• Consultation on A&E reconfiguration in east Kent delayed until later this year or next year
  • CCGs had hoped to put proposals to the public this spring
  • Capital funding requirements will need to be scrutinised

Plans to consult on much needed changes to accident and emergency services in east Kent are being pushed back.

The four east Kent clinical commissioning groups had expected to go to public consultation on changes to A&E services in the spring.

However, a combination of more work being needed on the details of the proposals and new requirements on assessment of the capital needed mean this will be delayed.

The CCGs have not indicated when it might be feasible to go to public consultation but this could be the last months of this year or early 2019.

Getting a firm plan in place – even if it takes time to implement – is seen as key to attracting staff to the area.

There are two proposals being considered as a “medium list” of options.

One would see the major A&E for the area and many specialist services based at the William Harvey Hospital in Ashford, with an A&E retained at the Queen Elizabeth, the Queen Mother, Hospital in Thanet and GP led urgent care centre at the Kent and Canterbury in Canterbury.

The second would see a new build hospital adjacent to the Kent and Canterbury, creating a site for a single A&E and specialist services for the whole area. The other two hospitals would have GP led urgent care centres with diagnostics, day surgery, outpatient services and rehabilitation. This option would be partly funded by a developer that has offered to build a hospital shell in return for planning permission for 2,000 homes elsewhere in the area.

It is not certain that both options will make it through the remaining assessment stages to go to consultation.

Caroline Selkirk, managing director of the east Kent CCGs, told councillors several stages still needed to be completed before public consultation could start. These include:

  • The CCGs have used external consultants to look initially at what information they would need for a pre-consultation business case and then to help develop that case.
  • The business case must be informed by public and stakeholder engagement. One event has been held in Canterbury and others will follow when more detail on the proposals is available.
  • A whole system simulation exercise will be held to stress test the proposals.
  • NHS England and NHS Improvement will need to assess the sustainability and affordability of the proposals. Capital funding requirements will be scrutinised.

A spokesman for the east Kent CCGs said: “Applying evaluation criteria, which has been developed with the public and clinicians, to the list of potential options to reach the shortlist for public consultation will be done once we have gathered all our data, through a transparent process which will again involve clinicians and members of the public.

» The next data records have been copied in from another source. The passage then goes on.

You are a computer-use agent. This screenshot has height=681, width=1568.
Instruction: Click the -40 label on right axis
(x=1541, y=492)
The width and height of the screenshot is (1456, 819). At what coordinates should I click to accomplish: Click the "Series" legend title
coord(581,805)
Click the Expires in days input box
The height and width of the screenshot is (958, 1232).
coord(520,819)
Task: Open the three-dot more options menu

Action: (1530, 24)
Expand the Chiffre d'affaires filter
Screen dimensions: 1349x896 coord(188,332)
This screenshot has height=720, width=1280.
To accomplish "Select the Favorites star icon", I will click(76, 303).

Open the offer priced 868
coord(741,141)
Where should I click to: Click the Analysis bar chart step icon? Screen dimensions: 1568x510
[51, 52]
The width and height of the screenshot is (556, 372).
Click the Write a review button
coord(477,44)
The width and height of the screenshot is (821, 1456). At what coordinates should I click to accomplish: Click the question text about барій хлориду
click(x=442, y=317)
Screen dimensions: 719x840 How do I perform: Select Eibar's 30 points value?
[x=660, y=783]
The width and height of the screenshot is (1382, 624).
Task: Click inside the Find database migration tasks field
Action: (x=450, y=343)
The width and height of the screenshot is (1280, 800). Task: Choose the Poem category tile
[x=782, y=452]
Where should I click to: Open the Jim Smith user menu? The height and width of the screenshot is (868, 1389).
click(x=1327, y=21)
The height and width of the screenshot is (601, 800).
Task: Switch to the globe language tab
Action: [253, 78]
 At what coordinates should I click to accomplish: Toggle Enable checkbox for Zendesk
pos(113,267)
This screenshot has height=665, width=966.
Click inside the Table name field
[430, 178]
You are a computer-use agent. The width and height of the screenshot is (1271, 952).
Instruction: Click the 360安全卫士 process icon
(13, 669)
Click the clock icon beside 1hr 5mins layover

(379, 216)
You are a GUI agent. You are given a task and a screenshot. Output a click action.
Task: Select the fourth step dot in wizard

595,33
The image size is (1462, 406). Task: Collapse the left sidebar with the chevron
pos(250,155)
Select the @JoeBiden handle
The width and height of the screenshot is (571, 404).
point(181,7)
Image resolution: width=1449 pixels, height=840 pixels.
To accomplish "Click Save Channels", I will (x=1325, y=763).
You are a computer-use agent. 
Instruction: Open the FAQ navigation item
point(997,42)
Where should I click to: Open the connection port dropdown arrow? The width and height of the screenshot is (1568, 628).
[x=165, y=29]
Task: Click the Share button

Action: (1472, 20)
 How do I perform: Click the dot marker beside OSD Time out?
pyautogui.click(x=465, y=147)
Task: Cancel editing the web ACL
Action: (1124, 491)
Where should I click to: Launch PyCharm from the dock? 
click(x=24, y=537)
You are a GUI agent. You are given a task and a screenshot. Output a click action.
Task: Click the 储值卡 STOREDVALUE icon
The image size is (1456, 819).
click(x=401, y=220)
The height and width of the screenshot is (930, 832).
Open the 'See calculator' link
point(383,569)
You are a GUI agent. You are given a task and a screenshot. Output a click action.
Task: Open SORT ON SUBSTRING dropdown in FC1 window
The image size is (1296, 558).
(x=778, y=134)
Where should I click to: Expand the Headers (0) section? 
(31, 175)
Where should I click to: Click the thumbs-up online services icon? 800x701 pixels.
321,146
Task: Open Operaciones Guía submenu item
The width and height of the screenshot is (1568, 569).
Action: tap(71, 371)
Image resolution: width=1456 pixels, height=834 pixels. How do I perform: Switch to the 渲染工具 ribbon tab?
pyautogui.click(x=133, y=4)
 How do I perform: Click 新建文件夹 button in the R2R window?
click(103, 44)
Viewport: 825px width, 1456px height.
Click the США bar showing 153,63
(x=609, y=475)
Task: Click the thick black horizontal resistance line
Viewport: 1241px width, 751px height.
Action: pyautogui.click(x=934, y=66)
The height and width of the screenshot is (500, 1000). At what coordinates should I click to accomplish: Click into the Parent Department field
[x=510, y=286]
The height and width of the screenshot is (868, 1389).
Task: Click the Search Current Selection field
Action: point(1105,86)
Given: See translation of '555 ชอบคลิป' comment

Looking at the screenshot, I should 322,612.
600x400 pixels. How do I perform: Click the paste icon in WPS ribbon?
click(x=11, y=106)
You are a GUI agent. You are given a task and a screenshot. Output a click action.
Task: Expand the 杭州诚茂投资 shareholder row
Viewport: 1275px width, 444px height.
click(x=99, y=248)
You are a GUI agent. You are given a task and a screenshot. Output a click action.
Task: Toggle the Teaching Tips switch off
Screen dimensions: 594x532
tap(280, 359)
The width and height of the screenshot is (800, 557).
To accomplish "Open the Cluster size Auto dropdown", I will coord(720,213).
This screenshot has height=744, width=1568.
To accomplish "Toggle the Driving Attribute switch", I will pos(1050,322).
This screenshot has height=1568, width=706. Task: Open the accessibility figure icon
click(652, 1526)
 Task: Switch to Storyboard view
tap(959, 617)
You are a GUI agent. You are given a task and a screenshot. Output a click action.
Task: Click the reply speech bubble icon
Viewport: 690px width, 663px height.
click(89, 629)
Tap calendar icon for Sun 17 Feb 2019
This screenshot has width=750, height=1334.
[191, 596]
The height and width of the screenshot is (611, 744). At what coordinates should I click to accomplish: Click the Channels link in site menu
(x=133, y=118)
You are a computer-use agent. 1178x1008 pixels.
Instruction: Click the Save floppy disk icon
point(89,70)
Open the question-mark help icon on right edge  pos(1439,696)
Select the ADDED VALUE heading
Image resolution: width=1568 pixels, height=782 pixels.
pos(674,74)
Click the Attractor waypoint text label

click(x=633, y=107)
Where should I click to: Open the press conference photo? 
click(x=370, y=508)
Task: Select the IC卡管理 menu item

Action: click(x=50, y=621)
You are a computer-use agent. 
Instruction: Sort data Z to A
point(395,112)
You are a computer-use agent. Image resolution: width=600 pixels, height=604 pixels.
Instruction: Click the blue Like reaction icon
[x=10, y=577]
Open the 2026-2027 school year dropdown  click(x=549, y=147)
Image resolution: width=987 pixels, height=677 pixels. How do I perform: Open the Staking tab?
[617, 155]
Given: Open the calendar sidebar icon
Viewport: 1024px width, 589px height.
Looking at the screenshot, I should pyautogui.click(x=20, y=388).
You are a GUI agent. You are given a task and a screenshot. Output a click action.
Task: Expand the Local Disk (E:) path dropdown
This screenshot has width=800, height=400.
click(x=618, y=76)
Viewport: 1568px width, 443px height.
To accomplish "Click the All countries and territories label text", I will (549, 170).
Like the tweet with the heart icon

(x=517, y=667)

“Once we have a shortlist of established proposals to go to public consultation, there will be a rigorous assurance process before the consultation launches. We have established a joint committee of CCGs in east Kent who will take the final decision about which options should go out to public consultation. It is a process that requires a great deal of hard work and, while it is being progressed as quickly as possible, it is not possible currently to give a date for when consultation will start.”